The arithmetic discovered for words holds equally for forms. The vector of a smiling woman, minus that of a neutral face, plus that of a neutral man, decodes into a smiling man, and glasses are added by a simple coordinate shift. These operations do not show that the machine invents the smile; they show that it had already deposited its direction within its geometry, like a regularity extracted from the corpus. Algebra does not create the concept; it retrieves it wherever smoothing had sedimented it.
One attributes this power too quickly to high dimensionality alone. It is not the number of dimensions that engenders the unprecedented, but continuity, and the noise that insinuates itself therein. Yet one now measures the price of this continuity. For a space to be traversable without rupture, it must be rendered homogeneous, and this homogeneity is the very averaging that makes what it produces resemble. A very high-dimensional distribution remains of the order of the probable so long as one interrogates it regarding its frequencies, regarding the place where the event will fall within a known grid. It becomes a space of possibles the moment one traverses it as a full medium whose interstices, once held to be failures, now allow themselves to be decoded. Errors become paths. Yet these paths lead only to what resembles, and the possible thus opened remains situated, modeled by the regularities of the compressed corpus—a topology without blank pages whose only true boundary is the outside, extrapolation beyond what was ingested.

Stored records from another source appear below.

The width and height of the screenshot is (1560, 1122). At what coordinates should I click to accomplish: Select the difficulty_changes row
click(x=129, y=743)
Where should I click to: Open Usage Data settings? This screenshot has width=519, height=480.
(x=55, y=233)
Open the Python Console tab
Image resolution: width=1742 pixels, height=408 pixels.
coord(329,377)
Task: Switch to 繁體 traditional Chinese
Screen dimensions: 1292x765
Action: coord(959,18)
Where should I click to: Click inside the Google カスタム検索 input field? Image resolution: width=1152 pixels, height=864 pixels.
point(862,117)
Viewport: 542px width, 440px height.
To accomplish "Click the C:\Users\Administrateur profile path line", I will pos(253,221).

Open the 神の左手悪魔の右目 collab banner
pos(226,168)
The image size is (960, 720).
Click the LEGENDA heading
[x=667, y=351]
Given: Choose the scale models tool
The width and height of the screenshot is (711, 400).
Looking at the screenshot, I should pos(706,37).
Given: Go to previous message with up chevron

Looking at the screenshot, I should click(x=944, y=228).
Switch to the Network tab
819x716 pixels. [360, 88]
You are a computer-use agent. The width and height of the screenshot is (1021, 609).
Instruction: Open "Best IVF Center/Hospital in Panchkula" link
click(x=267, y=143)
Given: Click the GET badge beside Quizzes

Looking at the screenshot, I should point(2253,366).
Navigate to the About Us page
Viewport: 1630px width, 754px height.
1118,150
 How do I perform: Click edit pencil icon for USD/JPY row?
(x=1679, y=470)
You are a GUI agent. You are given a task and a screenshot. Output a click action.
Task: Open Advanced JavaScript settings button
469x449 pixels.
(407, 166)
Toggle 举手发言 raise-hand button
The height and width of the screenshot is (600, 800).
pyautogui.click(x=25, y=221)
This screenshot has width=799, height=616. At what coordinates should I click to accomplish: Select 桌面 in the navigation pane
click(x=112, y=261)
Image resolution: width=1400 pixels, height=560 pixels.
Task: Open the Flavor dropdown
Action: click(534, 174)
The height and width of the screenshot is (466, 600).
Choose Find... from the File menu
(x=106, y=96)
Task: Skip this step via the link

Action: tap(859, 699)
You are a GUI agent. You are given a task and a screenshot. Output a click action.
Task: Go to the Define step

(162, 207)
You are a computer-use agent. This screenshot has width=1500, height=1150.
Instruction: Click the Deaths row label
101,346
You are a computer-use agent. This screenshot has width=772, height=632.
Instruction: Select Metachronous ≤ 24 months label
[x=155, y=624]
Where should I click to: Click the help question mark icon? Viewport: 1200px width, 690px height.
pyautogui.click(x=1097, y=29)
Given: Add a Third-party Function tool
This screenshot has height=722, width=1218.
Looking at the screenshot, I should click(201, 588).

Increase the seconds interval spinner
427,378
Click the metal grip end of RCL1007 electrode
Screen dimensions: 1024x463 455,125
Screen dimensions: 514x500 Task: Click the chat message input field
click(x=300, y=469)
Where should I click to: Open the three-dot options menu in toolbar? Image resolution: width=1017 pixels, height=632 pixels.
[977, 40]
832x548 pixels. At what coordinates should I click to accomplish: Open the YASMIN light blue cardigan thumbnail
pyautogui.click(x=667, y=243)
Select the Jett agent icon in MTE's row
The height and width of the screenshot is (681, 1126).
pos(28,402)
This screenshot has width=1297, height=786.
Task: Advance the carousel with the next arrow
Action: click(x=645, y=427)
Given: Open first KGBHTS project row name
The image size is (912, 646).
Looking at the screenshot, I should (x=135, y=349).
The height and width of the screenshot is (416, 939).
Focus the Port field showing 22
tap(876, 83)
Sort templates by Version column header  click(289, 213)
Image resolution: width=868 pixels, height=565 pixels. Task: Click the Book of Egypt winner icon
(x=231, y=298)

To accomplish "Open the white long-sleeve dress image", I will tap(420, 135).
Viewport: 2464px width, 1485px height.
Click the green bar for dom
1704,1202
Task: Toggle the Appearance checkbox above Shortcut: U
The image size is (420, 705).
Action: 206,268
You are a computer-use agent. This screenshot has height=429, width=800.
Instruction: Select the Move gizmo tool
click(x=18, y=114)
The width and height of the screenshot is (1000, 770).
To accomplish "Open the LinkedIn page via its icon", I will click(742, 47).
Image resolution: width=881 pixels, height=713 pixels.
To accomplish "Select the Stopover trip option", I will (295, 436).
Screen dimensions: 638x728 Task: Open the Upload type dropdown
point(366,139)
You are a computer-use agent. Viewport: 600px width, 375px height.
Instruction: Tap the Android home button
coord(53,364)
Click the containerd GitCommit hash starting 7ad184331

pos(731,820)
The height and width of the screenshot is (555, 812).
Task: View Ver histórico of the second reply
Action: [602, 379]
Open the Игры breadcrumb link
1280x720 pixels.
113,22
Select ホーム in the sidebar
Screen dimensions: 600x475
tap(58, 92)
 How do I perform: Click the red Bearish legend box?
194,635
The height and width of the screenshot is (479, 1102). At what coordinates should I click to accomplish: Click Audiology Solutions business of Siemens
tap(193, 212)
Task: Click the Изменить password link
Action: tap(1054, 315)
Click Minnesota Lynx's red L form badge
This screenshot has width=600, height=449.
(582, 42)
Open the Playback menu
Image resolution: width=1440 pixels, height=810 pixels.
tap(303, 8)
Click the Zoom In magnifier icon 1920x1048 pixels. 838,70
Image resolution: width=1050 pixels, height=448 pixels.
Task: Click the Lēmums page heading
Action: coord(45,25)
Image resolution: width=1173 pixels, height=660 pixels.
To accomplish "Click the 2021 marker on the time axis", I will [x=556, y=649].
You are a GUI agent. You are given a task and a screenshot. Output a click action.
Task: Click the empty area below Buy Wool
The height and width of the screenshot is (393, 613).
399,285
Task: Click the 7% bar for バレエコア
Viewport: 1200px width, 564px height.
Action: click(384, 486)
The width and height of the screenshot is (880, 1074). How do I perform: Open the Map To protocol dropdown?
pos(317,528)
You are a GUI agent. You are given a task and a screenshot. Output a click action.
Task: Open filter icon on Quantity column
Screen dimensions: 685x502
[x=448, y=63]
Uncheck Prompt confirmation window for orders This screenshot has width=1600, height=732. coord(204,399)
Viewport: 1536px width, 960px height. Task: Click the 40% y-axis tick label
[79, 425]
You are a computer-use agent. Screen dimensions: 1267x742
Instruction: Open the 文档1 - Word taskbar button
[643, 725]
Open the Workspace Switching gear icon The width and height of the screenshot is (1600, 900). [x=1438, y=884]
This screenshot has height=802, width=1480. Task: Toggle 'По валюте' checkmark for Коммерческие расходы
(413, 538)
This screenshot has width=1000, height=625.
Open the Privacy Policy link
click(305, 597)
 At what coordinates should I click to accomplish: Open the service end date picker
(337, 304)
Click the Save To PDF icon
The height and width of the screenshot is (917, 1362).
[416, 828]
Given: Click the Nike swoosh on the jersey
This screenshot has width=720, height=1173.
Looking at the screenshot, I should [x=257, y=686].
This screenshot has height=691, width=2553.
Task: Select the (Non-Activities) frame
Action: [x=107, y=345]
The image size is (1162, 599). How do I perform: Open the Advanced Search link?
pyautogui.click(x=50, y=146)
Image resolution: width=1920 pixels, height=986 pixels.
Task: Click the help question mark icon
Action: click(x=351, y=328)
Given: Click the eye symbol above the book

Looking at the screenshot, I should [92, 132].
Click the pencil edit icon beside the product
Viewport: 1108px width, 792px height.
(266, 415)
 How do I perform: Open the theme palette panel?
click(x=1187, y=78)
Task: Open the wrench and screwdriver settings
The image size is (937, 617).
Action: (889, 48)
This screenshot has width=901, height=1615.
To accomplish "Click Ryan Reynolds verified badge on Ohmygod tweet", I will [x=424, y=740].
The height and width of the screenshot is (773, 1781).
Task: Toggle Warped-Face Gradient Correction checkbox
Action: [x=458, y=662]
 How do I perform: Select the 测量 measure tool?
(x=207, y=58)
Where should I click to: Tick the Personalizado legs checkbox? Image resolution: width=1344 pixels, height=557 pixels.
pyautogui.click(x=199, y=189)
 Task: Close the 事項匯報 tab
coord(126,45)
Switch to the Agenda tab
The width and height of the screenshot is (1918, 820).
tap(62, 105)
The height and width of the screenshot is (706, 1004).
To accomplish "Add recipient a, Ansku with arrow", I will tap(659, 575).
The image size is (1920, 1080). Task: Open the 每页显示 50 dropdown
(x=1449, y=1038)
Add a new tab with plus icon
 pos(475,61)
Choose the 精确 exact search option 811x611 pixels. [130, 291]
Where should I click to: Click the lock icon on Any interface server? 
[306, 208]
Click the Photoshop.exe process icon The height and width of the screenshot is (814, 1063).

At the end of this journey, the same word will have named two gestures that nothing quite reconciles. For a long time, probing the latent amounted to tracing the surface back toward its hidden factors, in a movement turned toward what has been. Habiting it henceforth amounts to bringing down from a smoothed depth forms that have never taken place. One would like to recognize in this the pure openness of the unprecedented. These forms, however, descend while resembling, and what resembles has already, in right, been contained. Bergson showed that the possible is not less than the real but more, the real augmented by an act of the mind that casts its image back into the past, so that one always believes it preceded it when it merely follows it (Henri Bergson, “The Possible and the Real,” 1930). The latent space industrializes this mirage. What its continuity renders traversable is a déjà-vu that no one remembers, a possible manufactured after the fact and projected upstream, a conditional past that the very smoothing which makes it navigable forbids one to exceed.